Diving into Gcc: OpenBSD and m88k
by Miod Vallat10/02/2003
This article describes how the m88k-specific backend of the GNU C compiler, gcc, was fixed, from the discovery and analysis of the problems to the real fixing work. Since it started with almost zero gcc internals knowledge, it should be understandable by anyone able to read C code, and proves that diving into gcc is not as hard as one could imagine.

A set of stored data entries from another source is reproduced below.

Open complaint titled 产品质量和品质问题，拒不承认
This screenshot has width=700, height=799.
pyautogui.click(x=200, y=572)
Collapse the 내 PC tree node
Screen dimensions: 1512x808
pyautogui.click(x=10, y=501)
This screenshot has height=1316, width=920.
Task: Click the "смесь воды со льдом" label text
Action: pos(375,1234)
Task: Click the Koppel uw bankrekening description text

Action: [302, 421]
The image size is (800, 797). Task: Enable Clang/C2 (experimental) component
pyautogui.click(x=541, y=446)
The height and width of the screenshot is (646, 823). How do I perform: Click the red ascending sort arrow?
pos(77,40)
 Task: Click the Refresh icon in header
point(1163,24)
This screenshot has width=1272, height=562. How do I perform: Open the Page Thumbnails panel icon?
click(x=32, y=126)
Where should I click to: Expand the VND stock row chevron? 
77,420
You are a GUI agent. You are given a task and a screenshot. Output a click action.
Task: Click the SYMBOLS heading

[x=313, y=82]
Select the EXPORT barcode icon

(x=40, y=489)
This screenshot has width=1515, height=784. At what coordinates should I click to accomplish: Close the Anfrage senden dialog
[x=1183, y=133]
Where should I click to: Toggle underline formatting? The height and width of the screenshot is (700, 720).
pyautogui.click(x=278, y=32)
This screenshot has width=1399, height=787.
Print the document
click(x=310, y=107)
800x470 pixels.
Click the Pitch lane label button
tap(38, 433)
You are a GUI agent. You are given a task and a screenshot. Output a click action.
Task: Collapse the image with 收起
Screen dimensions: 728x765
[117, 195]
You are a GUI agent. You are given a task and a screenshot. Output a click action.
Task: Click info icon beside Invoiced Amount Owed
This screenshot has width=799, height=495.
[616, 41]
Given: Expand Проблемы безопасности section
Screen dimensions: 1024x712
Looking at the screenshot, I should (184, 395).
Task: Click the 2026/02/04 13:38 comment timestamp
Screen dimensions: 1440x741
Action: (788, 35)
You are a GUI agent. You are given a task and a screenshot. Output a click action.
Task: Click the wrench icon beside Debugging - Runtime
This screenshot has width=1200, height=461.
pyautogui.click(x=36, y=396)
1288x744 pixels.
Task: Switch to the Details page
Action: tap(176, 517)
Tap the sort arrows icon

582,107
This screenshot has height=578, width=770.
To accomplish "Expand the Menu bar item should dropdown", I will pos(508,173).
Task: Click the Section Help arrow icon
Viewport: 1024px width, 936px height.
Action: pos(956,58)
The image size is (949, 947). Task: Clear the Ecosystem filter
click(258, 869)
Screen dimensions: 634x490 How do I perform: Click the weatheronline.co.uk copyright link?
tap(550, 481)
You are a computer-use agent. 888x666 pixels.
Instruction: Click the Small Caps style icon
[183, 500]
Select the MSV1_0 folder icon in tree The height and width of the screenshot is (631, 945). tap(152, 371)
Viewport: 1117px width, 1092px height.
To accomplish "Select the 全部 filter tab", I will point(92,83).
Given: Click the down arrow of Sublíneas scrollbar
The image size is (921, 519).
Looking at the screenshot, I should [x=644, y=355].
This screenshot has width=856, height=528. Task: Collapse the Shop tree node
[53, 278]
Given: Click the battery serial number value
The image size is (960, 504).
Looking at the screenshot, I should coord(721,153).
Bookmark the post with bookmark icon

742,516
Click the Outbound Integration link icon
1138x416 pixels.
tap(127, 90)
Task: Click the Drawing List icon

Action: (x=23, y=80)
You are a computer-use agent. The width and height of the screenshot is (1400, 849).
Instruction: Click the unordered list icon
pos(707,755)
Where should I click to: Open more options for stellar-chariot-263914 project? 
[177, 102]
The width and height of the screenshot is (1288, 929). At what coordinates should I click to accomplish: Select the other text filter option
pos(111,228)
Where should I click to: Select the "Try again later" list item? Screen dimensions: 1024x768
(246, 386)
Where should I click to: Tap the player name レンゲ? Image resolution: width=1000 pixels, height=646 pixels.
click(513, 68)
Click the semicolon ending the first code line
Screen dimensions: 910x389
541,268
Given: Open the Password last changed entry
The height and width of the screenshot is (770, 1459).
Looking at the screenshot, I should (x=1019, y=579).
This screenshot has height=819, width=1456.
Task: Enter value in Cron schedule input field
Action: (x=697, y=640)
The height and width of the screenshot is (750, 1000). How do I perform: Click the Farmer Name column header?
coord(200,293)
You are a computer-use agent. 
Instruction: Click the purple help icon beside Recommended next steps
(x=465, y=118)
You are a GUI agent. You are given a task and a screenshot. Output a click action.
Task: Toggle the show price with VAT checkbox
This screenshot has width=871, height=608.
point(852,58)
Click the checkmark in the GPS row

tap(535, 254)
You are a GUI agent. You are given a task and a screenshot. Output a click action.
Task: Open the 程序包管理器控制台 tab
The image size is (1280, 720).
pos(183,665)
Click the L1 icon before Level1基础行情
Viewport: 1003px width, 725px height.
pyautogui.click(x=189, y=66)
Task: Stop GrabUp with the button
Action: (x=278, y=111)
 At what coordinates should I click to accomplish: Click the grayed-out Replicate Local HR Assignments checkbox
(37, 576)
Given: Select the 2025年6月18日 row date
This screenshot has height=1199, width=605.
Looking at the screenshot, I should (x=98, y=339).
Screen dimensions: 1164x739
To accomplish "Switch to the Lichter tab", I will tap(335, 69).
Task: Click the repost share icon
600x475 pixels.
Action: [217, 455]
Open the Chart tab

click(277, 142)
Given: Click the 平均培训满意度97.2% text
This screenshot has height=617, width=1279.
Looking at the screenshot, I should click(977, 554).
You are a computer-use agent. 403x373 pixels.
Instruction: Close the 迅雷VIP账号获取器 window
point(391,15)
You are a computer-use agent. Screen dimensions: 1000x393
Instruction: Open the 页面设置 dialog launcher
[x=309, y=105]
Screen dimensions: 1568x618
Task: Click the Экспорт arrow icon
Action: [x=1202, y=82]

Most of the code snippets displayed below come from gcc 2.95 sources,
in the m88k specific code (found inside
gcc/config/m88k/m88k.*). For more details about the gcc
internals, the reader is welcome to refer to the Resources.
Some Background History
The Motorola 88000 architecture is not well-known today. Think of it as a bridge between the famous Motorola 68000 family and the well-known PowerPC family. Although now a dead architecture, many fine m88k-based systems were produced from 1988 to 1992, such as the Data General Aviion workstations and Motorola's own embedded systems.
Due to the elegance of its design and the availability of second-hand machines, the m88k systems became and remain quite popular among hobbyists. No wonder that several free operating systems are ported, or are being ported to, these machines. The most advanced effort was the OpenBSD/mvme88k port to the Motorola VME boards.
Nivas Madhur started the OpenBSD/mvme88k port in 1995. Back then, OpenBSD would still ship with gcc 2.7.2.1 and local patches (these were the days!), and the problems Nivas had to face were dire kernel bugs, so no real effort was done on the toolchain. Optimization was disabled in order to prevent compiler bugs, if any, from interfering.
Nivas Madhur eventually stopped working on the port. Dale Rahn integrated it into the OpenBSD main sources, but Dale did not have the resources to maintain it. Steve Murphree, Jr eventually took over. At some point, OpenBSD started to use gcc 2.8, which did not fix the optimizer problems.
Steve was very close to producing an OpenBSD/mvme88k release.
Unfortunately, some weeks before the code freeze, the in-tree gcc was updated
to egcs 1.1 and compiler problems started to plague the port: even at
-O0 non-optimization level, the compiler would not always output
correct code. As the kernel was compiled with -O as an exception
to the -O0 rule, people started running unreliable kernels.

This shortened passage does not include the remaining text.